* **Material provided**:
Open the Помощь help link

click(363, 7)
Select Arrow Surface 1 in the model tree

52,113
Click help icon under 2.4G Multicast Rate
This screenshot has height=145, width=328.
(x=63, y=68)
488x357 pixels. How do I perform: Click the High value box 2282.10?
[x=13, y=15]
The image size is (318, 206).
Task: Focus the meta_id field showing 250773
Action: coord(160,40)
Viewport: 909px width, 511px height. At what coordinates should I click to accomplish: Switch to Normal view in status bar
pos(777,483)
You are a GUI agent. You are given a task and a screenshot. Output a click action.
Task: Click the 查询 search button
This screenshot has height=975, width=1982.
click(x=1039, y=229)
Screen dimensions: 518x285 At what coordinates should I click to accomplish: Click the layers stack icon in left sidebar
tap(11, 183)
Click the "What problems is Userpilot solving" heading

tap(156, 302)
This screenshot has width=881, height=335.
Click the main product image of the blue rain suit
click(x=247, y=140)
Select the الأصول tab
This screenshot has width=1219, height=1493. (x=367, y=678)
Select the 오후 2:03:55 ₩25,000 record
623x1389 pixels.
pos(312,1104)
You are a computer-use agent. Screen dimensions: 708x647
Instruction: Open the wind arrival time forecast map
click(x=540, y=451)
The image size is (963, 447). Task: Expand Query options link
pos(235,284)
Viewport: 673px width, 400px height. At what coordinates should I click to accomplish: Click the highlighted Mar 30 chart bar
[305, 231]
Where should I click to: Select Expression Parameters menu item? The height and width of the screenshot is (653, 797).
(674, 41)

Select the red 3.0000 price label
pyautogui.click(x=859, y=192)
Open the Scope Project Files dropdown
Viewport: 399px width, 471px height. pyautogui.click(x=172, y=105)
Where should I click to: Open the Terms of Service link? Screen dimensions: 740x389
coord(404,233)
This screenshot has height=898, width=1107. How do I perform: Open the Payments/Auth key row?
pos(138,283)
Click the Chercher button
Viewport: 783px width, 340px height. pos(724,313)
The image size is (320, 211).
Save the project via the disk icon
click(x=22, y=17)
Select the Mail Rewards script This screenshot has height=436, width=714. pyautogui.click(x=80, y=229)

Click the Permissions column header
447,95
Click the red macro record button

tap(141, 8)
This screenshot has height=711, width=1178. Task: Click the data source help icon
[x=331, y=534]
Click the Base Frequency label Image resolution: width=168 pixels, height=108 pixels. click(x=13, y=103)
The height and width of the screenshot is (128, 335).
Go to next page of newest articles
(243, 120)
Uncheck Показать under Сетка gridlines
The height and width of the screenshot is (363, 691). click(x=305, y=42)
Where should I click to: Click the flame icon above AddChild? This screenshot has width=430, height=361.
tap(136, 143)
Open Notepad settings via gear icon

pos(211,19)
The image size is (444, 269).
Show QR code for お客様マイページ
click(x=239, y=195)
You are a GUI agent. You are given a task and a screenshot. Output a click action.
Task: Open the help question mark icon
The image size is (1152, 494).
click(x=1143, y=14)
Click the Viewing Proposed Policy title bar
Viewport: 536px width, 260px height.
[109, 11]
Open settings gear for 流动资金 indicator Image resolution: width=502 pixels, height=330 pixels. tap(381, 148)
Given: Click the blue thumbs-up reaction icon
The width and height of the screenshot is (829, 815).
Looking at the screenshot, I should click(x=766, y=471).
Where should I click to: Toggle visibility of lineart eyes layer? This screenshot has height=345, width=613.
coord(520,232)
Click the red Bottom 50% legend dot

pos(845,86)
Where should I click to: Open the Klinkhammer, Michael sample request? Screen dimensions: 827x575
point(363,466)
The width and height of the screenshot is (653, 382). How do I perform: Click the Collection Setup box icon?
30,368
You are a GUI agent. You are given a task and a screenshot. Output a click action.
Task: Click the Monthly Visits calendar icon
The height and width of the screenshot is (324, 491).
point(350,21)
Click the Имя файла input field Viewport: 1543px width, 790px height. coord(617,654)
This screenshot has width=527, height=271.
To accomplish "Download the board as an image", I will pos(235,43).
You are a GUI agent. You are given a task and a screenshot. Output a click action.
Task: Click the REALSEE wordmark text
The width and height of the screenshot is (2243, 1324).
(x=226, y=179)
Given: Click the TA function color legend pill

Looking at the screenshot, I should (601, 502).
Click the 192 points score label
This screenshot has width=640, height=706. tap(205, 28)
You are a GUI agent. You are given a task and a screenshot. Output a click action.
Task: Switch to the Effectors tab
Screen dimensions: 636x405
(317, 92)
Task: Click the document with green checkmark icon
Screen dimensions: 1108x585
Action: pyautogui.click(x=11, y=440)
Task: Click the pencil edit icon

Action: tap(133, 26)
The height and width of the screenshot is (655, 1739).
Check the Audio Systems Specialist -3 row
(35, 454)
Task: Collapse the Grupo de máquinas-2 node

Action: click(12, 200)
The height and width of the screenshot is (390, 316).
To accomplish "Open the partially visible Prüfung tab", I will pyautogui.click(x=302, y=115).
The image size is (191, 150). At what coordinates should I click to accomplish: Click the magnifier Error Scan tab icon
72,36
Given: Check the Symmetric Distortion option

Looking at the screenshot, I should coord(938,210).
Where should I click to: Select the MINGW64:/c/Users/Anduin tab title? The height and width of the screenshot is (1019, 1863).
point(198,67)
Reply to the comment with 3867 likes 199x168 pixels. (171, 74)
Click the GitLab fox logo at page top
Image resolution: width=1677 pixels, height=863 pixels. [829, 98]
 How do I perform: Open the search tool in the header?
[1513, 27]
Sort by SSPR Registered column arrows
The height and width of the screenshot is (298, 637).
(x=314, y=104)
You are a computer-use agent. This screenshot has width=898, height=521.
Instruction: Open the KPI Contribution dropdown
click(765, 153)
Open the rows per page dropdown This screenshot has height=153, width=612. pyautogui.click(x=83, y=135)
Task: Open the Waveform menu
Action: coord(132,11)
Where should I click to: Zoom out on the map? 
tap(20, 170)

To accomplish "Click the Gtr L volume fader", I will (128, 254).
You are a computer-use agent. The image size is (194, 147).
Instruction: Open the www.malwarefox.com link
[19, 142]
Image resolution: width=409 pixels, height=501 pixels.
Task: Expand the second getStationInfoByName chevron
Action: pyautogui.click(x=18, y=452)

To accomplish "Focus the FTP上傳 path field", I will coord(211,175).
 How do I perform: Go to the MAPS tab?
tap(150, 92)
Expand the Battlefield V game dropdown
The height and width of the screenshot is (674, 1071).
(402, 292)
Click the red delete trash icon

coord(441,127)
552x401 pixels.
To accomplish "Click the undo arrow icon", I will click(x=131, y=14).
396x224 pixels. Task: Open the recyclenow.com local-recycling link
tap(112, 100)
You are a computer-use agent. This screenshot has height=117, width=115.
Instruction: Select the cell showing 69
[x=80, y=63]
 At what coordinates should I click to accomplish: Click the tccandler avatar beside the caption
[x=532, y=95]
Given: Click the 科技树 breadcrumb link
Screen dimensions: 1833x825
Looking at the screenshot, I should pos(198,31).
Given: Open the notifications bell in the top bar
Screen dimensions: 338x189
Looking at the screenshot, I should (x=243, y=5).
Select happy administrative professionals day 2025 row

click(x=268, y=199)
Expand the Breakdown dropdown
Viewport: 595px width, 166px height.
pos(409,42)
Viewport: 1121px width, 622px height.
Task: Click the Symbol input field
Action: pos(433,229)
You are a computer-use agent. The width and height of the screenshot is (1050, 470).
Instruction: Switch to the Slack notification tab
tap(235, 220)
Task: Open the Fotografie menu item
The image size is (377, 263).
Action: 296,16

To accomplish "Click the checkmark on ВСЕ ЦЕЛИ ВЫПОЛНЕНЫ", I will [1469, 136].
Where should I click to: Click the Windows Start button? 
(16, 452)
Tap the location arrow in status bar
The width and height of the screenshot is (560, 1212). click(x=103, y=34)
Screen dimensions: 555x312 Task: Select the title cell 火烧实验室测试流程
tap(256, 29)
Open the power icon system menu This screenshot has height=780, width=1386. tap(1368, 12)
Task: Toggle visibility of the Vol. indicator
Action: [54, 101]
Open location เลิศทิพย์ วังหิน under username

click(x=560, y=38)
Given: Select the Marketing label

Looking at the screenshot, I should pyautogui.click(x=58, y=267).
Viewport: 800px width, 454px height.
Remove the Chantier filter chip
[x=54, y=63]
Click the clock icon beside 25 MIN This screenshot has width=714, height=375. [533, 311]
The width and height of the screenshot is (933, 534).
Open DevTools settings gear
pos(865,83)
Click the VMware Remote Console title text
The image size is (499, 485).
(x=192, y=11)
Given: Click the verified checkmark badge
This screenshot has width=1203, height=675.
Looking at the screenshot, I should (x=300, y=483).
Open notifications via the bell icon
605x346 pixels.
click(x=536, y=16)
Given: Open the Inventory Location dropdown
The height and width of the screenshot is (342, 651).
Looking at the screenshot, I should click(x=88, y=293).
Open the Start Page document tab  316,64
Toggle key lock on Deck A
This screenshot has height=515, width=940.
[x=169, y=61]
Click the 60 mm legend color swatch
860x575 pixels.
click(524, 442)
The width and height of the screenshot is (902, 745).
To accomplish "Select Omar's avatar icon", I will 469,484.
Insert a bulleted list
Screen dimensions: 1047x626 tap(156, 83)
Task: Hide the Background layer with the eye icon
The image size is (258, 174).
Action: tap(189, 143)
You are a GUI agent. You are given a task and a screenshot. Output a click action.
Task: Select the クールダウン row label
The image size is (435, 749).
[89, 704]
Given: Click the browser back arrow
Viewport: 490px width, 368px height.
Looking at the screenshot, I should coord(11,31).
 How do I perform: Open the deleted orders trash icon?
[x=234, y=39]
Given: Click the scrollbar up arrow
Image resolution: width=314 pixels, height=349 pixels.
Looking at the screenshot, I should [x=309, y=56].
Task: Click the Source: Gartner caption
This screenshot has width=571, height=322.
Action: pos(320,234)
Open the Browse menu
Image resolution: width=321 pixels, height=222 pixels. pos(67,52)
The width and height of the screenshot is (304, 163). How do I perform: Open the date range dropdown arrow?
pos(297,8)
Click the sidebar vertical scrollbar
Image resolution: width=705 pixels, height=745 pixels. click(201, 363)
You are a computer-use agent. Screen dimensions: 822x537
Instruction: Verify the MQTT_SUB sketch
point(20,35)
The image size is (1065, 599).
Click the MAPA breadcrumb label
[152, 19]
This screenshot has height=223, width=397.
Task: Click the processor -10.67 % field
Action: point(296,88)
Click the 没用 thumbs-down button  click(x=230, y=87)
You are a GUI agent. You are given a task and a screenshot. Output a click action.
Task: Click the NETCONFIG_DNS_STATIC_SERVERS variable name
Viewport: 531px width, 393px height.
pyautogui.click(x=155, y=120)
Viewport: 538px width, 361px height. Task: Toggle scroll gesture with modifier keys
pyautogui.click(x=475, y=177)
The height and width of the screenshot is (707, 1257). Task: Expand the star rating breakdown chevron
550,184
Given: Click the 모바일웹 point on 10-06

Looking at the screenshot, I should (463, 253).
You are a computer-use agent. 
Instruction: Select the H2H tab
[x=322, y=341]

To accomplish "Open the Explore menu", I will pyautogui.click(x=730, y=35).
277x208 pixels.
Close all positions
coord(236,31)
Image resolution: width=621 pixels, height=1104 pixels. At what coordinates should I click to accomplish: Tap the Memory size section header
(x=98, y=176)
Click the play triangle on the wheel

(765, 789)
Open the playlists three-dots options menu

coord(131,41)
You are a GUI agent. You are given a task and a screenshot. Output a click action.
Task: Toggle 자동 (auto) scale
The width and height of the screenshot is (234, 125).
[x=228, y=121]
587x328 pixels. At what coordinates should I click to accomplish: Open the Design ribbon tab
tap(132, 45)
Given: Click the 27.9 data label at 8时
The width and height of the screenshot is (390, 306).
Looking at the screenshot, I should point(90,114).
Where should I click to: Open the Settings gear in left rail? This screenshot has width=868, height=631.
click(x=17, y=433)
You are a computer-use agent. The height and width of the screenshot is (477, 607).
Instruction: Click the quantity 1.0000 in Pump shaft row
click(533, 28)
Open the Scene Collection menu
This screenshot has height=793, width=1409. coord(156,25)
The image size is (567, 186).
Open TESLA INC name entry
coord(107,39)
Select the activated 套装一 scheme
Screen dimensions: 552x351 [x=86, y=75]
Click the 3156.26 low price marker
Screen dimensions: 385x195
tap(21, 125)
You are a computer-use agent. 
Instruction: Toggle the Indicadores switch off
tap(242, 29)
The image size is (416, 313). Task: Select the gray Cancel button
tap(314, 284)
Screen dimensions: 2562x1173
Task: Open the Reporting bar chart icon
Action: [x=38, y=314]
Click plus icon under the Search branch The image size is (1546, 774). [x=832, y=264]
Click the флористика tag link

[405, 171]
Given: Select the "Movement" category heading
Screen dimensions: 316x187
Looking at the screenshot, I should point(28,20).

* **Problem**:
Please recast the listing lines as a JSON list of strings, one string per line and no blank lines, from the line with "Given: Click the 27.9 data label at 8时" up to and including the line with "Action: [x=38, y=314]".

* **Correct output**:
[
  "Given: Click the 27.9 data label at 8时",
  "The width and height of the screenshot is (390, 306).",
  "Looking at the screenshot, I should point(90,114).",
  "Where should I click to: Open the Settings gear in left rail? This screenshot has width=868, height=631.",
  "click(x=17, y=433)",
  "You are a computer-use agent. The height and width of the screenshot is (477, 607).",
  "Instruction: Click the quantity 1.0000 in Pump shaft row",
  "click(533, 28)",
  "Open the Scene Collection menu",
  "This screenshot has height=793, width=1409. coord(156,25)",
  "The image size is (567, 186).",
  "Open TESLA INC name entry",
  "coord(107,39)",
  "Select the activated 套装一 scheme",
  "Screen dimensions: 552x351 [x=86, y=75]",
  "Click the 3156.26 low price marker",
  "Screen dimensions: 385x195",
  "tap(21, 125)",
  "You are a computer-use agent. ",
  "Instruction: Toggle the Indicadores switch off",
  "tap(242, 29)",
  "The image size is (416, 313). Task: Select the gray Cancel button",
  "tap(314, 284)",
  "Screen dimensions: 2562x1173",
  "Task: Open the Reporting bar chart icon",
  "Action: [x=38, y=314]"
]